Calvin Davis at the 1996 Olympic Games (© Allsport / Getty Images)
World Athletics is deeply saddened to hear that Olympic and world medallist Calvin Davis died on Monday (1) at the age of 51.
While Davis’s greatest Olympic success came in the 400m hurdles, an event in which he won bronze at the 1996 Games in Atlanta during his debut season in the discipline, the US athlete started out in the 400m flat and his early achievements included claiming two NCAA 400m titles for the University of Arkansas. He went on to form part of USA’s gold medal-winning 4x400m team at the 1995 World Indoor Championships in Barcelona.
Davis was born on 2 April 1972 in Eutaw, Alabama, and he attended Dorchester High School, where he excelled both on the track and playing American football. He then went to Wallace State Community College before transferring to the University of Arkansas.
Running for the University of Arkansas, Davis won the NCAA 400m title outdoors in 1993, clocking 45.04 in New Orleans – a time that would remain his personal best. The following year he also captured the NCAA indoor 400m crown, running 46.18 in Indianapolis.

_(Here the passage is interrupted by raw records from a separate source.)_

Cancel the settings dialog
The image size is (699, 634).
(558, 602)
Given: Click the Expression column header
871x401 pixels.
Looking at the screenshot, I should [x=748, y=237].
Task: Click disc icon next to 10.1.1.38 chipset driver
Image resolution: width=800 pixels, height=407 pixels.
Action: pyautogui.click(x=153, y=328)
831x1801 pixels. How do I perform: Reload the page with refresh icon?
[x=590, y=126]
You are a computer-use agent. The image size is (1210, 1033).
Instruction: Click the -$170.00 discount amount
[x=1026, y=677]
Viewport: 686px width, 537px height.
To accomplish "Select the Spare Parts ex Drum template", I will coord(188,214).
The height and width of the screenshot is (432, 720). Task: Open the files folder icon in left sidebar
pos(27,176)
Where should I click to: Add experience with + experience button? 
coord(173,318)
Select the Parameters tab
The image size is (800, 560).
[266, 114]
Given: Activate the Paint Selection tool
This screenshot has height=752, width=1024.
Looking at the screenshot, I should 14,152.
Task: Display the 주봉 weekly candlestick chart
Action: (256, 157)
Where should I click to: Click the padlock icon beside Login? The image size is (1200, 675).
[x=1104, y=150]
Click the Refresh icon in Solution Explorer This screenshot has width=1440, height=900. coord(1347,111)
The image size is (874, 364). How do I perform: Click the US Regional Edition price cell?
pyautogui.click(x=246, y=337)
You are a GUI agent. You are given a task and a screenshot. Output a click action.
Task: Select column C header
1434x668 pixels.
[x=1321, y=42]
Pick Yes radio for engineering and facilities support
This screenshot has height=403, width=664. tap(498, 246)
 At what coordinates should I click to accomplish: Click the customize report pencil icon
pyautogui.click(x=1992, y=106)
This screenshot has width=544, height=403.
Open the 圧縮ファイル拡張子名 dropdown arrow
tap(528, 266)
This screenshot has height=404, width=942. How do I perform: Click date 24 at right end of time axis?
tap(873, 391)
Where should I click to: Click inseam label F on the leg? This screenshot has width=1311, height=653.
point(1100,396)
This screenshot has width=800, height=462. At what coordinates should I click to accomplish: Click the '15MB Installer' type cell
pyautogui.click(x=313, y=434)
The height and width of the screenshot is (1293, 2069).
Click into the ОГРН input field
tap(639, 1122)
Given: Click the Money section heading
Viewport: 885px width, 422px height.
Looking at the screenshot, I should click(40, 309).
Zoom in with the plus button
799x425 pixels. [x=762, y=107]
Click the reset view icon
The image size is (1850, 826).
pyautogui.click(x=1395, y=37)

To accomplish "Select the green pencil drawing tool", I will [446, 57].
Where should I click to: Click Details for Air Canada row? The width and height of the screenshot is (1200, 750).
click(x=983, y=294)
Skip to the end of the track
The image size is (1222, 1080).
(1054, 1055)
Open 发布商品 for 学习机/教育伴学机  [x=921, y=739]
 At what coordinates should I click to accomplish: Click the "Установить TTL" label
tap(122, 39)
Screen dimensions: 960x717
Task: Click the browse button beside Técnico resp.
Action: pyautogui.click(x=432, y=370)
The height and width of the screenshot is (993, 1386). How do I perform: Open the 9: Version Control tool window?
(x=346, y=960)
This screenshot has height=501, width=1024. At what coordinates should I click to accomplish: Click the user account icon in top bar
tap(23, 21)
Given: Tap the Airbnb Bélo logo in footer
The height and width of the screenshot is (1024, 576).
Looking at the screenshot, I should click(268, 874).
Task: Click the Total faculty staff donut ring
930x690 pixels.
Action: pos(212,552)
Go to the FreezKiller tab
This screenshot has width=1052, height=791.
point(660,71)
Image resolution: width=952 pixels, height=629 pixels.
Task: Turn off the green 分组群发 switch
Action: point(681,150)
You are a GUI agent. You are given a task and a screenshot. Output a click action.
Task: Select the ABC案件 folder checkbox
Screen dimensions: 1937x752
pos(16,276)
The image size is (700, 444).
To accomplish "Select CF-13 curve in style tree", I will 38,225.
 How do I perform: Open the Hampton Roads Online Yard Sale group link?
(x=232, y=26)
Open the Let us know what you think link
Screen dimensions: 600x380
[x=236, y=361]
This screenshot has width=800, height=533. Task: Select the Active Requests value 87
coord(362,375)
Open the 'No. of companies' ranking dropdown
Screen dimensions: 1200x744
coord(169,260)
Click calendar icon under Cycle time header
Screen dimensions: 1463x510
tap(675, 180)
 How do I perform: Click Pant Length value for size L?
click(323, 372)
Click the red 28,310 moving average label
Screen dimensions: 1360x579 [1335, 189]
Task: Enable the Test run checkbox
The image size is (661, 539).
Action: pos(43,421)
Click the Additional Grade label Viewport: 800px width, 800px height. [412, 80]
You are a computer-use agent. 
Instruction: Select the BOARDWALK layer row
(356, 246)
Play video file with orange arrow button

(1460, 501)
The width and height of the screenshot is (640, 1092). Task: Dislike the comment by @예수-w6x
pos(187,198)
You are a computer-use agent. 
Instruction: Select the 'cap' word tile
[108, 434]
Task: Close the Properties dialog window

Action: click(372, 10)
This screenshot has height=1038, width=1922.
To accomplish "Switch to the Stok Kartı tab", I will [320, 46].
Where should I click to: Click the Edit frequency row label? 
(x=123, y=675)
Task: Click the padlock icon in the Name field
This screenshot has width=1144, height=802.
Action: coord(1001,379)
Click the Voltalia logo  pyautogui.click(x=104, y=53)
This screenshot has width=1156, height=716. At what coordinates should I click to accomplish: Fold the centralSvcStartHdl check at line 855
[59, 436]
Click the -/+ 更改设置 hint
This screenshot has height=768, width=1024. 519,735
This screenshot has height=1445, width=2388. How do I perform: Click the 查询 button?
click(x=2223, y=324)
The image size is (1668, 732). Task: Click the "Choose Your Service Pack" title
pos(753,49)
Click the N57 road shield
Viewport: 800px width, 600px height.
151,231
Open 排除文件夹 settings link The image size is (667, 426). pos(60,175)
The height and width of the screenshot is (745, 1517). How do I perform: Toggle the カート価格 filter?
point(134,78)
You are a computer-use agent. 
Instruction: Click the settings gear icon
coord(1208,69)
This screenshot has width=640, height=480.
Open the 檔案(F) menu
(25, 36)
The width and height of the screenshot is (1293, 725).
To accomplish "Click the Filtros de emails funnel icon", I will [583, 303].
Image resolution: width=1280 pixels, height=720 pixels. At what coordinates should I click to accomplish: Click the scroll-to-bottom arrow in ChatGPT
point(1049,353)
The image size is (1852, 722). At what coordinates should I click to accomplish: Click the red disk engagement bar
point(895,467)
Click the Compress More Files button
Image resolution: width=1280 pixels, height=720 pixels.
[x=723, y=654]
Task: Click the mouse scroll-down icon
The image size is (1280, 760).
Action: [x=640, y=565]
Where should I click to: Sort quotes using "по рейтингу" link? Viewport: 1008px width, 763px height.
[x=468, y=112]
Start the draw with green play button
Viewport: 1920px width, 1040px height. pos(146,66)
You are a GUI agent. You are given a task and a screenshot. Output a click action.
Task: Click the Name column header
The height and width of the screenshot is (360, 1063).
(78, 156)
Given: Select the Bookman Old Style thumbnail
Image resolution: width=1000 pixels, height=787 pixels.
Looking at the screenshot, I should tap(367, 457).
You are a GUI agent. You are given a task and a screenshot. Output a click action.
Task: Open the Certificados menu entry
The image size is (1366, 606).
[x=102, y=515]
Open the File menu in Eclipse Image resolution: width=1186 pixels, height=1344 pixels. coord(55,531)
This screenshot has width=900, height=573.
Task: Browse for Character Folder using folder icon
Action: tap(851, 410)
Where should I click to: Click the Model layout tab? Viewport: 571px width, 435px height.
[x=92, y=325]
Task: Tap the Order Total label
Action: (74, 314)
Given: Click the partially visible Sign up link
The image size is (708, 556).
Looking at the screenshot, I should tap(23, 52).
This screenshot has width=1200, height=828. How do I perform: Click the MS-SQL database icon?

Davis won his third NCAA title as part of Arkansas’ distance medley relay squad, when he ran the 400m leg and teamed up with Niall Bruton, Brian Baker and Graham Hood to clock 9:30.07 in 1994.
Further relay success was to follow on the world stage. In 1995, Davis combined with Rod Tolbert, Tod Long and Frankie Atwater to win the 4x400m at the World Indoor Championships in Spain, where he also finished sixth in the individual 400m.
Davis made his 400m hurdles debut the following year and it didn’t take long for him to make his mark. In just his seventh ever race in the discipline, he finished third at the US Championships, also held in Atlanta, clocking a PB of 48.32 to secure his place on the team for the Olympic Games the following month. Once there, he won his heat and semifinal, recording a personal best of 47.91.
He then returned to run 47.96 in the final, finishing strong to claim bronze behind his teammate Derrick Adkins and Zambia’s Samuel Matete.
Davis went on to compete at the 2001 World Championships in Edmonton and moved into coaching, sharing his experience with the next generation.